First zero-waste restaurant to open in Brighton

Silo will have just six staple dishes on the menu every day, including one meat option, one fish, one vegan, and one 'wild card'

Rachael Pells
Tuesday 15 July 2014 18:38 BST
Douglas McMaster says the food industry is ‘traumatised’
Douglas McMaster says the food industry is ‘traumatised’ (David McHugh)

In less than two hours, the UK produces enough waste to fill the Royal Albert Hall. It is a statistic which so angers Douglas McMaster that he has set out to change it – starting with a 50-seat restaurant on a quiet road in Brighton.

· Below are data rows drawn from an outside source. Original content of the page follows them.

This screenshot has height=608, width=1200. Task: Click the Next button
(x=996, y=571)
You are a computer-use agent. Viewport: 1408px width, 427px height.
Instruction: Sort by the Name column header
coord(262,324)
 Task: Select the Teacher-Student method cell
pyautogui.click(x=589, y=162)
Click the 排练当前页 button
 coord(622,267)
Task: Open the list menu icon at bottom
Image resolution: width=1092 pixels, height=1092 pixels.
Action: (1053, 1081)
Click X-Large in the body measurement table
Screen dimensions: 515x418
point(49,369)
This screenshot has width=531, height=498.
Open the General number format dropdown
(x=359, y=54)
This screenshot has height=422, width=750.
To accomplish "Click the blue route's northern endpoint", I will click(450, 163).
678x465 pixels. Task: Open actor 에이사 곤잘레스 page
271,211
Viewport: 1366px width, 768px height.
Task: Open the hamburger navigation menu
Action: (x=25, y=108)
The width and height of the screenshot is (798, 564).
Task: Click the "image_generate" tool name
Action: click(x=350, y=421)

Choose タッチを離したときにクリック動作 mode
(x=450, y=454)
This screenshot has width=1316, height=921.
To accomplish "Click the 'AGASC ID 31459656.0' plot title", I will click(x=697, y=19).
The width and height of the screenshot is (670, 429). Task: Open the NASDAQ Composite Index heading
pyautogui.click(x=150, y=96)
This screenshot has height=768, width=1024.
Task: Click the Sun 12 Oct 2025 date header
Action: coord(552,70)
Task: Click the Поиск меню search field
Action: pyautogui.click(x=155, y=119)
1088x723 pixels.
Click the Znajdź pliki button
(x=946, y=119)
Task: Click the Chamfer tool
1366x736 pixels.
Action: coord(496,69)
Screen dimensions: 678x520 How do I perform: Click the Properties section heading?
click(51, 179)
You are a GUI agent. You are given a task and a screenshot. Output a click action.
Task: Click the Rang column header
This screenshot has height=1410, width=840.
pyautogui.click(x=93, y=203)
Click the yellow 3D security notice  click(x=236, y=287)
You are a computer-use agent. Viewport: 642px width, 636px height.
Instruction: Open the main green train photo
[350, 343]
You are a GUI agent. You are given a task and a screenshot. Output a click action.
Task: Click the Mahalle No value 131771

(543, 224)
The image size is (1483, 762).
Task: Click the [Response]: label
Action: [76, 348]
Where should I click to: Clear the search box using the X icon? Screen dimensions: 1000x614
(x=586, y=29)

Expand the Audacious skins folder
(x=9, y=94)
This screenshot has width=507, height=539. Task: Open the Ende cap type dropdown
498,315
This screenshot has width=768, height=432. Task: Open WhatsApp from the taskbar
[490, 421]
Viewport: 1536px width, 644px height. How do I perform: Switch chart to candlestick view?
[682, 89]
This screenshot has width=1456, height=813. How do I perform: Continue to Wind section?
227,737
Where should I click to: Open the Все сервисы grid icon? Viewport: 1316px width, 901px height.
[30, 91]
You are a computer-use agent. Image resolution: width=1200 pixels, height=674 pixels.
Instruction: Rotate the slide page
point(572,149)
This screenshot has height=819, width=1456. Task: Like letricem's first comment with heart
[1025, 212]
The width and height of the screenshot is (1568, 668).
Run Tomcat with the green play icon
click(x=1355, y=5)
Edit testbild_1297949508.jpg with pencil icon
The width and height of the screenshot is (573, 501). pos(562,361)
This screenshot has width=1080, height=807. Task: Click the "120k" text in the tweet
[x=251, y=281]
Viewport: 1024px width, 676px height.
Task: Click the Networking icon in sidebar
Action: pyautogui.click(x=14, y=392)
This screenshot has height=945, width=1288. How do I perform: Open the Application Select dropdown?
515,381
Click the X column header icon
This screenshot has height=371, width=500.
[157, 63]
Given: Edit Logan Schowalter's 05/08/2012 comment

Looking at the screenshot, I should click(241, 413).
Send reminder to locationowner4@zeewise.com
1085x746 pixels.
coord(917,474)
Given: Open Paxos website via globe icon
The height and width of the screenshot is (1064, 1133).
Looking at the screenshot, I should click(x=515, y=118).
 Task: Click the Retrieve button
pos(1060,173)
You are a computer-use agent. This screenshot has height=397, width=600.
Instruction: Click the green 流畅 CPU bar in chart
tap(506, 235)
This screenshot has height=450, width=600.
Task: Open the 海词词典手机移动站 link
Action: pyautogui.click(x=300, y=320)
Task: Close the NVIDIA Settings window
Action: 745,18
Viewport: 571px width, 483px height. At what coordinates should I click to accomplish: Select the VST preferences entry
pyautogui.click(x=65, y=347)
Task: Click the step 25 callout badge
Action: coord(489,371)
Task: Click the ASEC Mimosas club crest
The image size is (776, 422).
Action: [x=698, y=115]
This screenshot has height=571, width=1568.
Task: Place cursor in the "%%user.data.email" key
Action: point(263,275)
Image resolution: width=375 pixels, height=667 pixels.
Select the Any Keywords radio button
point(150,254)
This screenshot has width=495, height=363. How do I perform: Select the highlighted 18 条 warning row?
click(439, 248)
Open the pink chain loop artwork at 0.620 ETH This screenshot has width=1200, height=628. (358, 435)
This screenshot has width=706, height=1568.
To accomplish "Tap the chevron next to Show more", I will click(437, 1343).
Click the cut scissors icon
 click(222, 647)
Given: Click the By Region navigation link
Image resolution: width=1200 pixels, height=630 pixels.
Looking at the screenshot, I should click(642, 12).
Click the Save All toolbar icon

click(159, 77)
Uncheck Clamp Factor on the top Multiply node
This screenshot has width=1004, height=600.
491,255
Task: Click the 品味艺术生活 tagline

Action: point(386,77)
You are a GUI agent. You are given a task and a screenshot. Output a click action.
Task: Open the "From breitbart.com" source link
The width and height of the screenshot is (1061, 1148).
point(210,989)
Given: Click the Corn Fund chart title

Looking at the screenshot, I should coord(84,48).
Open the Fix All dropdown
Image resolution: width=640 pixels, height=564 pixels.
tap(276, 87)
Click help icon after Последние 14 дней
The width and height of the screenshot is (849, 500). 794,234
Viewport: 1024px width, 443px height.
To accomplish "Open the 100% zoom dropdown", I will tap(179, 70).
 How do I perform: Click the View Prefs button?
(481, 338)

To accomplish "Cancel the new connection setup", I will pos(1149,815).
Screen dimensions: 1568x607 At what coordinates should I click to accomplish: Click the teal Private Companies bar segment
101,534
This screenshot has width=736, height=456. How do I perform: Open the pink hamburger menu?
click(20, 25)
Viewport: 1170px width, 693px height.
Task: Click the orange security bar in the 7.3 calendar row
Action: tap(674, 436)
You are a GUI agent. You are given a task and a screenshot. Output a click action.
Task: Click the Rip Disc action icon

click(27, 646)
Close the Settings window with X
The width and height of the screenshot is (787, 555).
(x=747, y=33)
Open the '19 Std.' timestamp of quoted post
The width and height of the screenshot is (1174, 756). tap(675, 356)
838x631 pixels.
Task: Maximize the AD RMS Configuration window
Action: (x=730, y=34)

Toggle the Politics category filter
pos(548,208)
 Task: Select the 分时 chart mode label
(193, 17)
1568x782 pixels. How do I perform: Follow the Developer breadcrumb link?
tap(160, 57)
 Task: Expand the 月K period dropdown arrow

After 12 years working in the fine dining industry in establishments all over the world, the British-born chef has returned to the UK to open Silo, the country's first permanent zero-waste restaurant. The idea is a simple one: throw nothing away and serve only locally grown, seasonal food.

"Getting around the initial 95 per cent of typical waste was surprisingly simple," Mr McMaster said. "The secret is to deal with the sources of the ingredients – local farmers and growers who work in a way we respect. We also use vessels that are endlessly reusable – to put it bluntly: things without a packet." The £22,000 compost machine to compress unwanted food scraps also helps.

According to Mr McMaster, the food industry is "traumatised". "We live in a world where we expect avocados and pineapples all year round – foods which aren't natural to our environment," he said. "Then there are all the chemicals and stabilisers in our food, which are not natural to our diet and which our bodies don't know what to do with. It's no surprise that so many people are developing intolerances to food groups."

The new restaurant, which opens in September, will have just six staple dishes on the menu every day, including one meat option, one fish, one vegan, and one "wild card". Rather than let food sit waiting under hot lamps, chefs will bring meals directly to the table. Flour will be milled on site, and toilets will be flushed using waste water from coffee machines.

"People might criticise the fact that we use electricity of course, but it's all relative – we need to be able to see and cook the food," said Mr McMaster, adding that he had already sought permission to fit solar panels on the roof.